Software vs. Hardware Parallelism
HardwareSerialSingle program on Intel Pentium 4OS on Intel Pentium 4
ParallelSingle program on Intel Core i7OS on Intel Core i7
  • Choice of hardware and software parallelism are independent
  • Flynn's Taxonomy is for parallel hardware

Single Instruction/Single Data Stream (SISD)

  • Sequential computer that exploits no parallelism in either the instruction or data streams
  • Examples of SISD architecture are traditional uniprocessor machines

  • PU is Processing Unit

Single Instruction/Multiple Data Stream (SIMD)

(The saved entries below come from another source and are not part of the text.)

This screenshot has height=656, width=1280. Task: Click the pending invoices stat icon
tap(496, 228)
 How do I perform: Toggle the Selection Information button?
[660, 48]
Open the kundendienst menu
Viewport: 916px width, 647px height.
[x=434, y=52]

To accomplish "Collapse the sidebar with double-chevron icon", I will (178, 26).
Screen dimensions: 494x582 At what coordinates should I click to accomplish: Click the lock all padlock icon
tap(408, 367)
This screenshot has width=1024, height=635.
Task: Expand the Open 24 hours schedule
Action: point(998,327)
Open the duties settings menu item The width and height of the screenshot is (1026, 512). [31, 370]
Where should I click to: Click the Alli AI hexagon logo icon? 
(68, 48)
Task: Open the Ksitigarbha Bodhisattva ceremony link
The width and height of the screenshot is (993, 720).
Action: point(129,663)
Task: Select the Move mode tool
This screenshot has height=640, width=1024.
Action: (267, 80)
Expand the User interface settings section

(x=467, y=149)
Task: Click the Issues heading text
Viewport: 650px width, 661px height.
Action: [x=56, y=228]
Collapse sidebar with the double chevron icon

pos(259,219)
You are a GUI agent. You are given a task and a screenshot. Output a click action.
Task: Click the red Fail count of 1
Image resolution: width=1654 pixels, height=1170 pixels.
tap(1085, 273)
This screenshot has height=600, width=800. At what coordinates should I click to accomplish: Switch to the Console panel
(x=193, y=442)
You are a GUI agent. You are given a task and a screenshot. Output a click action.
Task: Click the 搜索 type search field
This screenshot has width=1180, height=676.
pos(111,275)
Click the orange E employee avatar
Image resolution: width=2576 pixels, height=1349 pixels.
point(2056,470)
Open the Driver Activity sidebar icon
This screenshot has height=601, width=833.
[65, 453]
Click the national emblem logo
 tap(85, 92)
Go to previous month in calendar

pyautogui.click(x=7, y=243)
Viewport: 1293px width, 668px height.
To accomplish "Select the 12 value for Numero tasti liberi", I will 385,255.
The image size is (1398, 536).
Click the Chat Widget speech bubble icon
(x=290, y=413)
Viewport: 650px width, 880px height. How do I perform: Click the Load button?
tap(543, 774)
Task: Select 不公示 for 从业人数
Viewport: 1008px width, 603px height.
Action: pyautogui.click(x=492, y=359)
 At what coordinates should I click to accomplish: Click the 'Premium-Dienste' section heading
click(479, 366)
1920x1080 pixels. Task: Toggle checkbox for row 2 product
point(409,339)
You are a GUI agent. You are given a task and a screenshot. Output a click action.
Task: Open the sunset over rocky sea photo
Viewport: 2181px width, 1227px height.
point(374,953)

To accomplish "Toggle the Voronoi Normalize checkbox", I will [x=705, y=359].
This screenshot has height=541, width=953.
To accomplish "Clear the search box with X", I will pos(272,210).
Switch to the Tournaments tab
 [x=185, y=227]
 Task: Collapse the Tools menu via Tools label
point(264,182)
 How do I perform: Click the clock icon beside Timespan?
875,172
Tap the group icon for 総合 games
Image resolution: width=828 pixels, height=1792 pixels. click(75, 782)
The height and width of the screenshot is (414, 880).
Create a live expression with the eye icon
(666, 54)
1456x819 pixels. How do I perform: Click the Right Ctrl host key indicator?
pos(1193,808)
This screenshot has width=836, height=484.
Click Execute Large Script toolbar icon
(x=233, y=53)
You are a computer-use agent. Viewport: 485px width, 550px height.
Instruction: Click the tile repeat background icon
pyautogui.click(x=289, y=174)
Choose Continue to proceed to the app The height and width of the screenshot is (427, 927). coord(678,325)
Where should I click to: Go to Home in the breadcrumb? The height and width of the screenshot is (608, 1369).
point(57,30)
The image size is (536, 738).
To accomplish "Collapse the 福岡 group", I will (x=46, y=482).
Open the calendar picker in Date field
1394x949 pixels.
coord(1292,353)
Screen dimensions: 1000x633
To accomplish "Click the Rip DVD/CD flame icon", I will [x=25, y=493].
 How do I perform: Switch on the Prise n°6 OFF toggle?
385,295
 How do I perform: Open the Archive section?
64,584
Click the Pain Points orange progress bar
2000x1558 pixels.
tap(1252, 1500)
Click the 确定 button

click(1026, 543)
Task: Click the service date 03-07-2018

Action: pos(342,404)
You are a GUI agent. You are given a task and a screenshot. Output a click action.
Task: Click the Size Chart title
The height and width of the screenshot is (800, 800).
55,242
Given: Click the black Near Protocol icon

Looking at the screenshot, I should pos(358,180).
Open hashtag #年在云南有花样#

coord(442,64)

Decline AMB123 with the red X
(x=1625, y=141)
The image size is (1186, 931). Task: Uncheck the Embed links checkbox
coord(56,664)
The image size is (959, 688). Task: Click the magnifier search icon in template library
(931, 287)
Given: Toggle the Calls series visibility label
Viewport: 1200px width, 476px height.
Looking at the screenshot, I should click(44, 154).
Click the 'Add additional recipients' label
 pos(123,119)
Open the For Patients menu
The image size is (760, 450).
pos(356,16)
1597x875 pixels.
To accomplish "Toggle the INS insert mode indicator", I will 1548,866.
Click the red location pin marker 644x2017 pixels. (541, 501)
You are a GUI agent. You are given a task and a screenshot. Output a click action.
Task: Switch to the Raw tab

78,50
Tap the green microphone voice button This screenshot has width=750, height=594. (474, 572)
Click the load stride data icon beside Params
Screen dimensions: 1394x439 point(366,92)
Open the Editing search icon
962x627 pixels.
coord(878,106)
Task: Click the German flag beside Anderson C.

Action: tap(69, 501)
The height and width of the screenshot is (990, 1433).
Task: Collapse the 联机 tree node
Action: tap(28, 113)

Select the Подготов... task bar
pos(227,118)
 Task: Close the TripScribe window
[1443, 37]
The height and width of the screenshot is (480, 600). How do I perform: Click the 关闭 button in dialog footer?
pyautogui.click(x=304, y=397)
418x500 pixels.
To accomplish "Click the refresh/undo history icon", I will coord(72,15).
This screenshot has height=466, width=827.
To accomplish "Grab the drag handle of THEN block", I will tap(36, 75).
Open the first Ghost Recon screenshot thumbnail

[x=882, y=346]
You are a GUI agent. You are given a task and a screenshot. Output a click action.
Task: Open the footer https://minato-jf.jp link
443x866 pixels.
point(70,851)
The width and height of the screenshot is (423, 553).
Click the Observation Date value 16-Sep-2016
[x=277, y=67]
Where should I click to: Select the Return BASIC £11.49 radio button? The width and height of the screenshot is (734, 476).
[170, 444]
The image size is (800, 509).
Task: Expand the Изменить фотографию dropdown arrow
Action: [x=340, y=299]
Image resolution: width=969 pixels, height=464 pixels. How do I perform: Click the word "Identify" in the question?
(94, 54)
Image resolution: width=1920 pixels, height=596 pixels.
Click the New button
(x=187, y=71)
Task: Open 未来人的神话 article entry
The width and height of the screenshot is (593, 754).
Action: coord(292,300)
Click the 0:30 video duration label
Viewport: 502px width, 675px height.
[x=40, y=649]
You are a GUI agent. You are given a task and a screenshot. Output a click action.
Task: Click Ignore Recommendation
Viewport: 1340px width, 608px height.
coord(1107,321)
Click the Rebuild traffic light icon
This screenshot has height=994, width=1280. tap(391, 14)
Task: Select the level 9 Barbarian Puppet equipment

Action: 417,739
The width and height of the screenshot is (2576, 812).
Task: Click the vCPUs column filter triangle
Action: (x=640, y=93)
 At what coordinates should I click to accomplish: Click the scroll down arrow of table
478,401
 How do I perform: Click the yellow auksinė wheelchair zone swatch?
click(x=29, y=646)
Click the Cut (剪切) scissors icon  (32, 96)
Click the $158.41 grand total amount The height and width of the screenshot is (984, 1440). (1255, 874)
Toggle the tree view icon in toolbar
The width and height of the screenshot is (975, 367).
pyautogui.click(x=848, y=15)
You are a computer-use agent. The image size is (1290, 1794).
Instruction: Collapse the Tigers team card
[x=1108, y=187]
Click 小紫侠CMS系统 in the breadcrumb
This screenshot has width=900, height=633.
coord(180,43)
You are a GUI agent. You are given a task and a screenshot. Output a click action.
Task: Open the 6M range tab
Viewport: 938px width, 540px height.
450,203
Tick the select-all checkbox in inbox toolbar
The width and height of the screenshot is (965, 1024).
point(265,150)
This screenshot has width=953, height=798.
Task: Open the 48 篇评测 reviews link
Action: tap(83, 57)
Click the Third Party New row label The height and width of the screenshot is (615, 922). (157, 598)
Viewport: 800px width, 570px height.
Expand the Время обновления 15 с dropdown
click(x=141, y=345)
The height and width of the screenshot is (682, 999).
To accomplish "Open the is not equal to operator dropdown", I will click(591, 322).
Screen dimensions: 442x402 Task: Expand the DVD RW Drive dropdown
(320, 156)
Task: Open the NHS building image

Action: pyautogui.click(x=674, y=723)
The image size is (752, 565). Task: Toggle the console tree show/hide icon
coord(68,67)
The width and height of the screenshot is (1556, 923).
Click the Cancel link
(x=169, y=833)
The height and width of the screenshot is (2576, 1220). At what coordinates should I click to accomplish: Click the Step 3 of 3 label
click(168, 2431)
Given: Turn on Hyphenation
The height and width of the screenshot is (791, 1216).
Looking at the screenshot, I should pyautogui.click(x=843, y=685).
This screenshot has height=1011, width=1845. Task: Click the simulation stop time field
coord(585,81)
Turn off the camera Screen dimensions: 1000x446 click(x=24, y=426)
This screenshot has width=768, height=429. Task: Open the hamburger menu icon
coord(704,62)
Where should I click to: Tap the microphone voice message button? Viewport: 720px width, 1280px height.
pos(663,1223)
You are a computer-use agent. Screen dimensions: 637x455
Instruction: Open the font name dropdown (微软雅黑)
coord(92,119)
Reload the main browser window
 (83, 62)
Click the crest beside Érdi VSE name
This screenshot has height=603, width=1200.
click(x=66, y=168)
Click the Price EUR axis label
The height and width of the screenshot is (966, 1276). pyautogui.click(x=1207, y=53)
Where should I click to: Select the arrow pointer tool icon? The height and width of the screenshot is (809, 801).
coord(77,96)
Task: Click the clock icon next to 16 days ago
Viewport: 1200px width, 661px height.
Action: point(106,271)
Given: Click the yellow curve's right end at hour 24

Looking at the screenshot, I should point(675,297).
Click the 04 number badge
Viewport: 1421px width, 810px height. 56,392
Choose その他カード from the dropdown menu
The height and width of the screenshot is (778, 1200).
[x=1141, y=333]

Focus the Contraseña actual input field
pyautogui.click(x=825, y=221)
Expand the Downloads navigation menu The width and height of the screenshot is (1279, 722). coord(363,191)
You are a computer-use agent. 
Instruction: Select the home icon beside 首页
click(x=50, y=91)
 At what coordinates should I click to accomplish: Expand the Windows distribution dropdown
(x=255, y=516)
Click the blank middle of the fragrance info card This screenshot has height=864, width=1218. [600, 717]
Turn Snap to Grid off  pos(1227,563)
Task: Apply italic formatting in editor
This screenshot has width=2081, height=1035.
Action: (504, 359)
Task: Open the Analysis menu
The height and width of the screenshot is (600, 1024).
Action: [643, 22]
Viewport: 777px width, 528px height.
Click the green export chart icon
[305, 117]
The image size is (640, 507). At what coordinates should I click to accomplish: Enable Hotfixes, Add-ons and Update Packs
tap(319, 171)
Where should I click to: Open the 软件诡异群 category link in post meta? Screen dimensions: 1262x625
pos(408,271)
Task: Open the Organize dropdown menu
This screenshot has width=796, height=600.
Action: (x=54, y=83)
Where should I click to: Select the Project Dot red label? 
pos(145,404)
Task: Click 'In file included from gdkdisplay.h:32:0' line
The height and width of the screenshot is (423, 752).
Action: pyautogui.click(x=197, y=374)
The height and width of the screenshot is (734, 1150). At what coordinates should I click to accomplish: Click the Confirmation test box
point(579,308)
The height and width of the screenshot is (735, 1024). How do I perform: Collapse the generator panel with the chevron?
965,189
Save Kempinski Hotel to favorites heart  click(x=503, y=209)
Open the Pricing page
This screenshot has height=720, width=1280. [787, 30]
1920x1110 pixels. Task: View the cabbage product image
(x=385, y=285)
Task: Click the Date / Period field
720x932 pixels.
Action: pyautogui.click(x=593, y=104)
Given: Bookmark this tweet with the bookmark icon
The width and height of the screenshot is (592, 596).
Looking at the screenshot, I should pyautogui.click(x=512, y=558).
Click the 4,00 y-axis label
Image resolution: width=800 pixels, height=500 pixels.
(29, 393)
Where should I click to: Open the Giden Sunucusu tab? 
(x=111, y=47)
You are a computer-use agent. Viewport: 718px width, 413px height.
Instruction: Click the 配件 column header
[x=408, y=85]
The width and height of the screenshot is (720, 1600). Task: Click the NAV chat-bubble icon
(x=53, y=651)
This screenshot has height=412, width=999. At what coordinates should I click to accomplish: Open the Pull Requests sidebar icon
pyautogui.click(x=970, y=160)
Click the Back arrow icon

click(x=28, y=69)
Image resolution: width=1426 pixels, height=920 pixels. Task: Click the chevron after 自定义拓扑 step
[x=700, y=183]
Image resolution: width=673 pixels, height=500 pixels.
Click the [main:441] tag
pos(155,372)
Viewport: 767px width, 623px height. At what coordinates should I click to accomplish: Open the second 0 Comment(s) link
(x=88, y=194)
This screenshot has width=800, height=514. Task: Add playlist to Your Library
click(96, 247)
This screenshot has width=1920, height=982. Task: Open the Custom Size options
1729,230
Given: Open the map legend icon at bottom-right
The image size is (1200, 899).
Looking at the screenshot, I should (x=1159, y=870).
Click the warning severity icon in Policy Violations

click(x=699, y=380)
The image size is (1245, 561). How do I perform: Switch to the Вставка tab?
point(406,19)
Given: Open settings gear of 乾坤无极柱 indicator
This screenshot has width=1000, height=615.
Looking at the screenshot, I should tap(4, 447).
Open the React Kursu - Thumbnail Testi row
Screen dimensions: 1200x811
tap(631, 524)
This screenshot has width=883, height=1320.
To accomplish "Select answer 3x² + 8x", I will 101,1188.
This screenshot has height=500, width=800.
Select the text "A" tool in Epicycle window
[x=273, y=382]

  • Computer that applies a single instruction stream to multiple data streams for operations that may be naturally parallelized
    • e.g. SIMD instruction extensions or GPU

Exploiting Data Parallelism

Web RGB format only takes 1 byte for each color, even with transparency, it only takes 4 total bytes, and each byte can be operated alone. So Web color processing can take the advantage of data parallelism by spliting the word up into 3 parts and handle them in parallel.

MIMD

  • Multiple autonomous processors simultaneously executing different instructions on different data
  • MIMD architectures include multicore and Warehouse Scale Computers

Conclusion

Flylnn's Taxonomy
Instruction
Streams
SingleSISD: Intel Pentium 4SIMD: SSE instructions of x86
MultipleMISD: No exampleMIMD: Intel Xeon e5343 (Clovertown)
  • SIMD and MIMD most commonly encountered today
  • Most common parallel processing programming style: Single Program Multiple Data (“SPMD”)
    • Single program that runs on all processors of an MIMD
    • Cross-processor execution coordination through conditional expressions (will see later in Thread Level Parallelism)
  • SIMD: specialized function units (hardware), for handling lock-step calculations involving arrays
    • Scientific computing, machine learning, signal processing, multimedia (audio/video processing)

SIMD Architectures

Data-Level Parallelism (DLP)

Executing one operation on multiple data streams

Example:

python
[c[i] * x[i] for i in range(0, n)]
  • Sources of performance improvement:
    • One instruction is fetched & decoded for entire operation
    • Multiplications are known to be independent
    • Pipelining/concurrency in memory access as well
  • To improve performance, Intel's SIMD instructions
    • Fetch one instruction, do the work of multiple instructions
    • MMX (MultiMedia eXtension, Pentium II processor family)
    • SSE (Streaming SIMD Extension, Pentium III and beyond)

XMM Registers in SSE

XMM Registers are extra hardware to support Intel SSE extension.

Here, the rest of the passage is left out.